A differenza dei due volumi centrali, molto più meditativi, in questa quarta parte prevale l’azione: numerose sono le battaglie concitate e gli scontri sia fisici che mentali affrontati dai personaggi. Tuttavia il livello generale dell’opera si risolleva in modo appena tangibile. Infatti le descrizioni dei combattimenti, pur infarcite di continui colpi di scena, dopo un po’ risultano ripetitive e monotone, anche per colpa dell’insistito ripresentarsi delle medesime situazioni in cui i “buoni” sono costretti ad affrontare i “cattivi” in situazione di disperata inferiorità e i secondi sono così inverosimilmente superiori da sfiorare il ridicolo involontario.
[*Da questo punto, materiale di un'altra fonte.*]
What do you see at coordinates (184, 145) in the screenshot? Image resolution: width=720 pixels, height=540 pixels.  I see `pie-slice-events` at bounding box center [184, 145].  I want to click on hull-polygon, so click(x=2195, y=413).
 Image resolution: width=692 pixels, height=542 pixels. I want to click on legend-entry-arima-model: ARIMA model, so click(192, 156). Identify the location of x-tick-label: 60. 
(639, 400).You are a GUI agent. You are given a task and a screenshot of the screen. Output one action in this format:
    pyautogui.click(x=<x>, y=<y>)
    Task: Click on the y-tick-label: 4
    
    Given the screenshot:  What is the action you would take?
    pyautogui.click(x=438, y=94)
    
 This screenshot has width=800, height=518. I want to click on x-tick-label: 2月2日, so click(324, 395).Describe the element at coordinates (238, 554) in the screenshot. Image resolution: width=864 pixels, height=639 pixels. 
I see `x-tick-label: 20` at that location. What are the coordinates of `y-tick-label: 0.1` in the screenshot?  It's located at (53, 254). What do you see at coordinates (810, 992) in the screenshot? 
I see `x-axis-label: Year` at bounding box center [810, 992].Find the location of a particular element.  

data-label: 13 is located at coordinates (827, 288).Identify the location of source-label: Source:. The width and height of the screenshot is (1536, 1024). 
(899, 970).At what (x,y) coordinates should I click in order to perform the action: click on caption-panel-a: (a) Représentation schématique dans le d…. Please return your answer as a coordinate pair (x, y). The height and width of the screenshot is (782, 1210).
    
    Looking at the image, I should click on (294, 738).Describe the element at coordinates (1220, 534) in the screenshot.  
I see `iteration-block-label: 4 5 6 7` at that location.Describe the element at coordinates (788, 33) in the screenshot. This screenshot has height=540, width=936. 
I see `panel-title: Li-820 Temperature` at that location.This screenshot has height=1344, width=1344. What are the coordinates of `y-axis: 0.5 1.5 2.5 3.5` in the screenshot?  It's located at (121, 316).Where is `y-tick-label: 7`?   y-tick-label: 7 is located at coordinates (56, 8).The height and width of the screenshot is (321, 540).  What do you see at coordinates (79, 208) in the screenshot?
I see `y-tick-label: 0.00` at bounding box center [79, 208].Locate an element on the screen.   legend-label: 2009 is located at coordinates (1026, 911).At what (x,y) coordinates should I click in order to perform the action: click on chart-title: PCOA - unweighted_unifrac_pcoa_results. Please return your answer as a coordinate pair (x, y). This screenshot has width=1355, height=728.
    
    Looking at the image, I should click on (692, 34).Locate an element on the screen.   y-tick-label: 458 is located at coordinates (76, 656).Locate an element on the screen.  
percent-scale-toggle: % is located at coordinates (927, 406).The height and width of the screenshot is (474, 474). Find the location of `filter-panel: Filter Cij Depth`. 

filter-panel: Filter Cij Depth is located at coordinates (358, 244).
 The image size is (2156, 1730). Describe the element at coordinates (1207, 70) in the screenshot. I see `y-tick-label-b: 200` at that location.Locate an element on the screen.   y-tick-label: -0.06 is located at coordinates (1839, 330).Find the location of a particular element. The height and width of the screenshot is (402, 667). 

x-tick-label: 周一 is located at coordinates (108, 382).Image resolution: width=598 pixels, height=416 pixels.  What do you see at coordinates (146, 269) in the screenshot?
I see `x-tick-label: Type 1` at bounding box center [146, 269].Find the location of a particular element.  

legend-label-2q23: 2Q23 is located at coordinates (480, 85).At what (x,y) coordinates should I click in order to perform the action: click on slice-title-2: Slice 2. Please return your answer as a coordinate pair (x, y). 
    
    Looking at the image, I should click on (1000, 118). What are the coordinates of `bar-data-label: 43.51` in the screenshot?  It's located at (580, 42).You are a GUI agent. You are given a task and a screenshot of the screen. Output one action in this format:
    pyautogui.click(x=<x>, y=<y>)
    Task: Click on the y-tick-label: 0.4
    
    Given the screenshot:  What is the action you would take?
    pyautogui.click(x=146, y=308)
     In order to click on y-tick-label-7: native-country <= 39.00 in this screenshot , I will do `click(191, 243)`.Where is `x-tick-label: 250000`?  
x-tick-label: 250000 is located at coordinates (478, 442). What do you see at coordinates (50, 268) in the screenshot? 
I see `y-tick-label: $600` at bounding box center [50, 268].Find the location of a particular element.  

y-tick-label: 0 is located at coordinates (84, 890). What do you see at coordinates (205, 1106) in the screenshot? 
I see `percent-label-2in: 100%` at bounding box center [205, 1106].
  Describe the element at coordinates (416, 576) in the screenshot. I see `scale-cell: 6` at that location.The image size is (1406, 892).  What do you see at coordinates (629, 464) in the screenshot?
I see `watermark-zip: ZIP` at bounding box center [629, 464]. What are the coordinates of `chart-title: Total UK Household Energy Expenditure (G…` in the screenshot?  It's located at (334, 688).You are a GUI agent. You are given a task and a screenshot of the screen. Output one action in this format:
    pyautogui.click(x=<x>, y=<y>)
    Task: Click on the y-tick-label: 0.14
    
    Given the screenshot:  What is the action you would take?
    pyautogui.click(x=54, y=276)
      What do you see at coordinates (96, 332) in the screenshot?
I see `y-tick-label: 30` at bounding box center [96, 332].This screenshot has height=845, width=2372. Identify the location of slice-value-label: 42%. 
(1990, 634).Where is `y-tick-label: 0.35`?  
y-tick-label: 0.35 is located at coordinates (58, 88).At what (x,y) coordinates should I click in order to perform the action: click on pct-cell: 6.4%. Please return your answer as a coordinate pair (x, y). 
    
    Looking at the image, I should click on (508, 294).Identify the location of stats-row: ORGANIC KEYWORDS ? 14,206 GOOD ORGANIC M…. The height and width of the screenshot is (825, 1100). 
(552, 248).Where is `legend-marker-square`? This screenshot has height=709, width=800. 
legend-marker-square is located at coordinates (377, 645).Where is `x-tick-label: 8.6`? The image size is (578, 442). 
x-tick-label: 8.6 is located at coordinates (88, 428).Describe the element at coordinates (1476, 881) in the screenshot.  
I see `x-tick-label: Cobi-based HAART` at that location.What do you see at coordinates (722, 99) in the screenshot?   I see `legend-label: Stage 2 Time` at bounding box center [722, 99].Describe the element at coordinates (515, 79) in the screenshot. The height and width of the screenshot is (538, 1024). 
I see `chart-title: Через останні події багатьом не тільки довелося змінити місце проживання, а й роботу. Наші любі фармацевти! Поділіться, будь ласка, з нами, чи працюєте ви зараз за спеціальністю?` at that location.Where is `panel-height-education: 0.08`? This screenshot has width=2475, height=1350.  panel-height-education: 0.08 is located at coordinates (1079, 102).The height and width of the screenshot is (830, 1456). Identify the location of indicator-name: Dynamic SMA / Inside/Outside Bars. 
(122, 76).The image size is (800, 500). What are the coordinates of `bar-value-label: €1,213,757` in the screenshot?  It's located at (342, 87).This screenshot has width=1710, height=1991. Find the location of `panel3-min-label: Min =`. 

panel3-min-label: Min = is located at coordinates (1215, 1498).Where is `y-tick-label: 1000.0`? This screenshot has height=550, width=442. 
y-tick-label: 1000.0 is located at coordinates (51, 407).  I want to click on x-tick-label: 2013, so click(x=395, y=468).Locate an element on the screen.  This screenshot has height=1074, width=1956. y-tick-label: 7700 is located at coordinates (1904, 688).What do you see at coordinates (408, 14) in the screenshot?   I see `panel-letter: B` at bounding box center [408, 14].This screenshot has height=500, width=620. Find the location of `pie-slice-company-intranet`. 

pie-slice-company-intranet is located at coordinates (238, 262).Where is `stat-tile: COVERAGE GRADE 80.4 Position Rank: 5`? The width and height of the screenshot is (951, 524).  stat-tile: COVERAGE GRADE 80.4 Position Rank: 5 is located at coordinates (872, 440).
Dunque tutti questi lunghi capitoli zeppi di spadate, imboscate, fiammate draghesche e artifici magici prima o poi ingenerano solo noia e stanchezza. La sensazione generale è che Paolini abbia voluto diligentemente seguire quella che sarebbe stata la logica evoluzione di una campagna militare senza omettere alcun particolare, ma, così facendo, ha allungato il brodo della sua narrazione oltre il sopportabile.
Infine assolutamente superflui e defatiganti sono gli ultimi dieci capitoli in cui si pretende di riallacciare ogni filo narrativo restato pendente. Nei film, capita, a volte, che i titoli di coda siano preceduti da un “che accadde poi ai protagonisti?”. Idea a volte simpatica ed a volte solamente curiosa. Da un romanzo, però, non si pretende di apprendere tutti i futuri sviluppi: la storia deve essere autoconclusiva, altrimenti diviene la sceneggiatura di una telenovela!
Conclusivamente debbo osservare che sarebbe lecito aspettarsi che uno scrittore, acquisendo esperienza, migliori il proprio stile e produca opere progressivamente migliori. Non è avvenuto così con Paolini che, dopo il primo volume, di un certo pregio, ha imboccato una parabola discendente che non s’arresta neppure nella catarsi finale della sua storia.
Non c’è da sorprendersi, poi, se anche in quest’ultimo volume siano frequentissimi i “furti” più o meno consapevoli da autori più titolati di Paolini. Quindi ritroviamo gli infiniti “apporti” per i quali l’A. deve ringraziare Tolkien, il ciclo lucasiano di Star Wars, quello di Shannara di Brooks. Ritornano, poi, echi dal ciclo di Dune di Herbert e “ispirazioni” dalla Le Guin (in particolare dal ciclo di Earthsea). Il rapporto d’odio-amore tra torturatore e vittima richiama Goodkind (“La spada della verità”). Lo stesso stratagemma utilizzato da Eragon per sconfiggere Galbatorix ha avuto precedenti molto più illustri: a me, in particolare ha ricordato tanto (troppo!!) un racconto del 1939 di John Campbell: “Il mantello di Aesir”.
Conclusivamente Inheritance è un libro mediocre, forse lievemente superiore a Brisingr, ma certamente evitabile: io l’ho completato solamente per soddisfare la mia innata curiosità sul “come finirà” e perché l’edizione in mio possesso ricomprendeva tutti e quattro i romanzi assieme. Sicuramente non sarò tra i lettori del quinto volume che Paolini da anni minaccia di pubblicare.